=== Objective ===
Rewrite the data from the line with "Κήλες (47, 2137)" up to and including the line with "Τεχνική ONESTEP (567, 2264)", putting "Μέθοδος" wherever "Τεχνική" appears and keeping everything else unchanged.

=== Exercise material ===
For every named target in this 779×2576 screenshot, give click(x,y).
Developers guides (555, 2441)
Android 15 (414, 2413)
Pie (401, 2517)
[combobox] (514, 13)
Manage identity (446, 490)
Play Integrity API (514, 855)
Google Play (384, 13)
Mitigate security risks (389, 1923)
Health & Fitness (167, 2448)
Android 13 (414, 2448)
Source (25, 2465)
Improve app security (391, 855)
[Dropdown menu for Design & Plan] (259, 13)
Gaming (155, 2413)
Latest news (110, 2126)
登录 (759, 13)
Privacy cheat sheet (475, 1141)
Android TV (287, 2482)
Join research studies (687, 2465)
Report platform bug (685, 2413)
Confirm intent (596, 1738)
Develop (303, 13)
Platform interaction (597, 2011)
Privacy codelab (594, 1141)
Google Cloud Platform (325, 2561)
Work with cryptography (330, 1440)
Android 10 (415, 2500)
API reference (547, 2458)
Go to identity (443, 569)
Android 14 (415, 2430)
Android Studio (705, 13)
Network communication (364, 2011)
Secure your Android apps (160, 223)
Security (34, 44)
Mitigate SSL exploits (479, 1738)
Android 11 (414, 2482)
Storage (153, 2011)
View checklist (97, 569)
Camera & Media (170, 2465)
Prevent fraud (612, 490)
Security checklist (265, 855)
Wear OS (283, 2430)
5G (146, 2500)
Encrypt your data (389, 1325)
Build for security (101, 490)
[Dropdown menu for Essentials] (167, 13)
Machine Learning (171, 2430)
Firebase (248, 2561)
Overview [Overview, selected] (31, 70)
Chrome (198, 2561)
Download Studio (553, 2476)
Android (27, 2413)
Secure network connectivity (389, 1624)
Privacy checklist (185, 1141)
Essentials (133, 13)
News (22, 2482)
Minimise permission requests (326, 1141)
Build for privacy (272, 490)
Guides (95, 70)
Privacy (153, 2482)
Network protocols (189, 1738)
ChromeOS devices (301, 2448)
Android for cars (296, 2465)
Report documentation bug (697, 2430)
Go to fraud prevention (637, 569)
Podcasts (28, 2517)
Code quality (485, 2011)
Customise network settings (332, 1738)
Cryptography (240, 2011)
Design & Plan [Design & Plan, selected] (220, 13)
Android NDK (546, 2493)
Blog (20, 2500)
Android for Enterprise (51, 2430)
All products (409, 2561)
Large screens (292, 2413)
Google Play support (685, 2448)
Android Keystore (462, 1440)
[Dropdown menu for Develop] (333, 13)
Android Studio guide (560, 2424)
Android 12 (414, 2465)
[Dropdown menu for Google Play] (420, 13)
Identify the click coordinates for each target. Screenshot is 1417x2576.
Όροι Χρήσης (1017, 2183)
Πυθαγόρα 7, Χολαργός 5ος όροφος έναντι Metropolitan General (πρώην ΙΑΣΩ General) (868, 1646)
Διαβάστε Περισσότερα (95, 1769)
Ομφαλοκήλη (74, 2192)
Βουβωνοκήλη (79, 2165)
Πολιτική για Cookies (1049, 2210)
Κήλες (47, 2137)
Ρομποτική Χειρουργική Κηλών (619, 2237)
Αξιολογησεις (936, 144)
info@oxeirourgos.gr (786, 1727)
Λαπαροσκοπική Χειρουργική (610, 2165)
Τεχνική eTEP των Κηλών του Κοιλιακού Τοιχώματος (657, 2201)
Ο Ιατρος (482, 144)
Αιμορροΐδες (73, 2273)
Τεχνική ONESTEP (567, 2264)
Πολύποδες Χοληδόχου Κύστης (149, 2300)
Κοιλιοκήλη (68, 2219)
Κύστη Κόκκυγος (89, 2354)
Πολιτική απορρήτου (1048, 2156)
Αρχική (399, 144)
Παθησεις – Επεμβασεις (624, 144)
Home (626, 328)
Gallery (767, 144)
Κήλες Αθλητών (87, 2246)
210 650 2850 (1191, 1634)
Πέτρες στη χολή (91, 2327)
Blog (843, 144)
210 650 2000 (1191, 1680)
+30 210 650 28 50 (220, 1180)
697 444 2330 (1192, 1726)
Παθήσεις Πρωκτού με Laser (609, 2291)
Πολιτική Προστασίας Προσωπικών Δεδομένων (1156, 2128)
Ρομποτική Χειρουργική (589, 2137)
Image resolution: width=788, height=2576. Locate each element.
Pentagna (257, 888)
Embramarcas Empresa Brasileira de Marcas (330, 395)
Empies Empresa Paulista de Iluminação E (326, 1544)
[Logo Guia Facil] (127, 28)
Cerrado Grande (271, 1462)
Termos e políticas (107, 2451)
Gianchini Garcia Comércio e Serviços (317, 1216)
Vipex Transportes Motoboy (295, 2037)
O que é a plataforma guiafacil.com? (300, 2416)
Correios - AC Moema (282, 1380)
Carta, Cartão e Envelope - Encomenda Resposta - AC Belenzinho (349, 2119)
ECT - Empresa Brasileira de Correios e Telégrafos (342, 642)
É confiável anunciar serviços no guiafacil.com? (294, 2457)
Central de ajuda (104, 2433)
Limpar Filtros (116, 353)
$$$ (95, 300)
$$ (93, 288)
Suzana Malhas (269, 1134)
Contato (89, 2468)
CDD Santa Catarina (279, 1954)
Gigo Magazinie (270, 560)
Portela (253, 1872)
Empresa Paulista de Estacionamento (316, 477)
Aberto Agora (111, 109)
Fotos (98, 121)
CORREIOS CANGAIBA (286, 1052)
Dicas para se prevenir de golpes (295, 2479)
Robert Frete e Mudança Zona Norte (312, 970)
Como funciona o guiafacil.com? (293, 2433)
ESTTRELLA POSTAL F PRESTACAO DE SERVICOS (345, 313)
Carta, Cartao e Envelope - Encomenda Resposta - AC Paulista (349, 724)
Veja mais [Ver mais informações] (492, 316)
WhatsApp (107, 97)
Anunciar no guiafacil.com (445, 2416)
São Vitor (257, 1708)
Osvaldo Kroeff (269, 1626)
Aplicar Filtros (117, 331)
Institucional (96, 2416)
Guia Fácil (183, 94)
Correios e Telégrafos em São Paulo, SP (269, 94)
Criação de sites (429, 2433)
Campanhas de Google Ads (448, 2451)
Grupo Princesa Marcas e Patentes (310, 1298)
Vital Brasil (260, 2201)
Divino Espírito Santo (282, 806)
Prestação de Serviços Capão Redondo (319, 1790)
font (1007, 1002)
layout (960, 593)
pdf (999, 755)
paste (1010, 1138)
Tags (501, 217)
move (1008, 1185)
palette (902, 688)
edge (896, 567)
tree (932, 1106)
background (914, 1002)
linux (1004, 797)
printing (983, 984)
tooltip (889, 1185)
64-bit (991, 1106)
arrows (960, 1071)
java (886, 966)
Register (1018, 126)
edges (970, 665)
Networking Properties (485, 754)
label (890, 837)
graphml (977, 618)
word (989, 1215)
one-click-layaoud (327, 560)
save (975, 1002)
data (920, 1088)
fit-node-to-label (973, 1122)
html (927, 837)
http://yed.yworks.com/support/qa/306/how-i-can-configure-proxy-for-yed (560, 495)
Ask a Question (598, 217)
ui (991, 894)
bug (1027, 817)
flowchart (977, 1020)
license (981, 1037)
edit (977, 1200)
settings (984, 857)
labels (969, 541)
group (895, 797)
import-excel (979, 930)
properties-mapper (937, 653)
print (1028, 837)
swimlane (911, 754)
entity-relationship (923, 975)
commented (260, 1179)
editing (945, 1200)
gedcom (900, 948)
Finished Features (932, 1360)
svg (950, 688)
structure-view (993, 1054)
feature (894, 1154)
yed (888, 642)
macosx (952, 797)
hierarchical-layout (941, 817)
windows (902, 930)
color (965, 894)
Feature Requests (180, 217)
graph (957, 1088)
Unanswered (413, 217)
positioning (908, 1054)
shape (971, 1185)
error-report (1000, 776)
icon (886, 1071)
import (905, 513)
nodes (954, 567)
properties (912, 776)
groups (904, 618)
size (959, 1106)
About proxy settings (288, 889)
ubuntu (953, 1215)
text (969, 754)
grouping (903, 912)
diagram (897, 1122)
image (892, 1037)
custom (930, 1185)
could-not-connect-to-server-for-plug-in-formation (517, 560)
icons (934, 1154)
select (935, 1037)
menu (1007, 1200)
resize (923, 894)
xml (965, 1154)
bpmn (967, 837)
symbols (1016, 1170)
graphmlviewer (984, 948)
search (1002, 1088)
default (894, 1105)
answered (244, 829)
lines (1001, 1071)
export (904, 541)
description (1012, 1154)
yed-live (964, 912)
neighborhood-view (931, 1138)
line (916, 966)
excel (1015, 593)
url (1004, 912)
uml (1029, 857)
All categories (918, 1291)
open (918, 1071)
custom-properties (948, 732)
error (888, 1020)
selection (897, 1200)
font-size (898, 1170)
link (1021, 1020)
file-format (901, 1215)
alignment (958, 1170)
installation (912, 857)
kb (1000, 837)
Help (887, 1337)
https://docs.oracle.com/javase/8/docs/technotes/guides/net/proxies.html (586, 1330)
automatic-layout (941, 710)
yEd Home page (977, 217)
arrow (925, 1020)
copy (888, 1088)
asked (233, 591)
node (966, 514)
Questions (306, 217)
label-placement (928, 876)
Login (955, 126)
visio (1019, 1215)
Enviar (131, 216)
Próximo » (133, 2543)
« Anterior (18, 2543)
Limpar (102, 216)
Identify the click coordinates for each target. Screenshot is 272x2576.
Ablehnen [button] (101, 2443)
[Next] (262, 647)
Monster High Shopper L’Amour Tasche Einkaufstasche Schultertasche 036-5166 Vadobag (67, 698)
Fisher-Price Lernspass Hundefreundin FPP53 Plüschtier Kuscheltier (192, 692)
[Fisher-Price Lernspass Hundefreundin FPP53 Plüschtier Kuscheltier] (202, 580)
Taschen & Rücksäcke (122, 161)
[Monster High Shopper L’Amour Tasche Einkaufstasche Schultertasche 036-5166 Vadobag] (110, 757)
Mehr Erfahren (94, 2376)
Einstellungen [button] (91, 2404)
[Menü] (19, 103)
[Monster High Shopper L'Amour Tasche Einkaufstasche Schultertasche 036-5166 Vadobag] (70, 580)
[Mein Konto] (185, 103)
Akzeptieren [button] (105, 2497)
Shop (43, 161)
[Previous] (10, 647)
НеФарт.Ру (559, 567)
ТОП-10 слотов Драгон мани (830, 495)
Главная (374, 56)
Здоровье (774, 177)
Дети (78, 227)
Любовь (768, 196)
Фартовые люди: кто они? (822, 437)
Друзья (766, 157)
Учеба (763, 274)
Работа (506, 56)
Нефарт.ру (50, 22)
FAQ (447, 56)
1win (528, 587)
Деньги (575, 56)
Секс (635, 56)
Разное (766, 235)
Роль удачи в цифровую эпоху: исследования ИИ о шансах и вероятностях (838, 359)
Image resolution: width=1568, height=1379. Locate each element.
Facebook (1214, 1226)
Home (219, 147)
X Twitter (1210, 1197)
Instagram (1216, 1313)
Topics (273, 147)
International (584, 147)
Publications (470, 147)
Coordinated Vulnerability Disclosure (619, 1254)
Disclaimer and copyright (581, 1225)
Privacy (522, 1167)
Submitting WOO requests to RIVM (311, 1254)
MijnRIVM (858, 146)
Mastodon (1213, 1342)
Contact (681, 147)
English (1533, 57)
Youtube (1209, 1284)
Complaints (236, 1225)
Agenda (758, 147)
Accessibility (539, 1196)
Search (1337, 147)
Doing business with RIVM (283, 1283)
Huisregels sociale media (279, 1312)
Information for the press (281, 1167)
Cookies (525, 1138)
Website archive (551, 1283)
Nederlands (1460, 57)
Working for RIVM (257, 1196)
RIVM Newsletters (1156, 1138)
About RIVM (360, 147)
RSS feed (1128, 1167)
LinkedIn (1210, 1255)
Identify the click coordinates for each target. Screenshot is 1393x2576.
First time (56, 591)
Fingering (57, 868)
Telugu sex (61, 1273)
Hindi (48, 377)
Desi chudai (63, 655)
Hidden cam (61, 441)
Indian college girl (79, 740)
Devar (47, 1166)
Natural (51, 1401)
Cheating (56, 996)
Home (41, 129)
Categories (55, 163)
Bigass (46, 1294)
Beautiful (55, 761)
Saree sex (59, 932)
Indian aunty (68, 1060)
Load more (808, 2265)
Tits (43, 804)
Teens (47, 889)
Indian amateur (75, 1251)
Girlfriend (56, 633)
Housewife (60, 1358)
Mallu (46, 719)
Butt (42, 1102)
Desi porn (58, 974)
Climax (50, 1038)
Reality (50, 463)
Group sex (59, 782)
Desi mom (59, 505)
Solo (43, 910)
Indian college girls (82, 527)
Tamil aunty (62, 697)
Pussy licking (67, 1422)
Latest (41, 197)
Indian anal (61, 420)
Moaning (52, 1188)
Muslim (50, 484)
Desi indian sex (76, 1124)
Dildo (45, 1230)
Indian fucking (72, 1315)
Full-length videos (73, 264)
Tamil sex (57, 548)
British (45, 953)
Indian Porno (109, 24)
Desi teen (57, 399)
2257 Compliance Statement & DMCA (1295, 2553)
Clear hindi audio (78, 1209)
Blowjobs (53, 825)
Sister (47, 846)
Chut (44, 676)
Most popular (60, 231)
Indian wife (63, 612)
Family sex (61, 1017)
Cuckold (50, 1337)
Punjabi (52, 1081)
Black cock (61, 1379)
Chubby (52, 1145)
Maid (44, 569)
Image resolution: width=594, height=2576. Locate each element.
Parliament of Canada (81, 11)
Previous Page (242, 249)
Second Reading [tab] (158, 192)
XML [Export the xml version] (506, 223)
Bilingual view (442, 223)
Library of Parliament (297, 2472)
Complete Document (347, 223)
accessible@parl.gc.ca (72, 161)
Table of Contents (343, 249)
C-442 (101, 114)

=== Result for this task ===
Κήλες (47, 2137)
Ρομποτική Χειρουργική Κηλών (619, 2237)
Αξιολογησεις (936, 144)
info@oxeirourgos.gr (786, 1727)
Λαπαροσκοπική Χειρουργική (610, 2165)
Μέθοδος eTEP των Κηλών του Κοιλιακού Τοιχώματος (657, 2201)
Ο Ιατρος (482, 144)
Αιμορροΐδες (73, 2273)
Μέθοδος ONESTEP (567, 2264)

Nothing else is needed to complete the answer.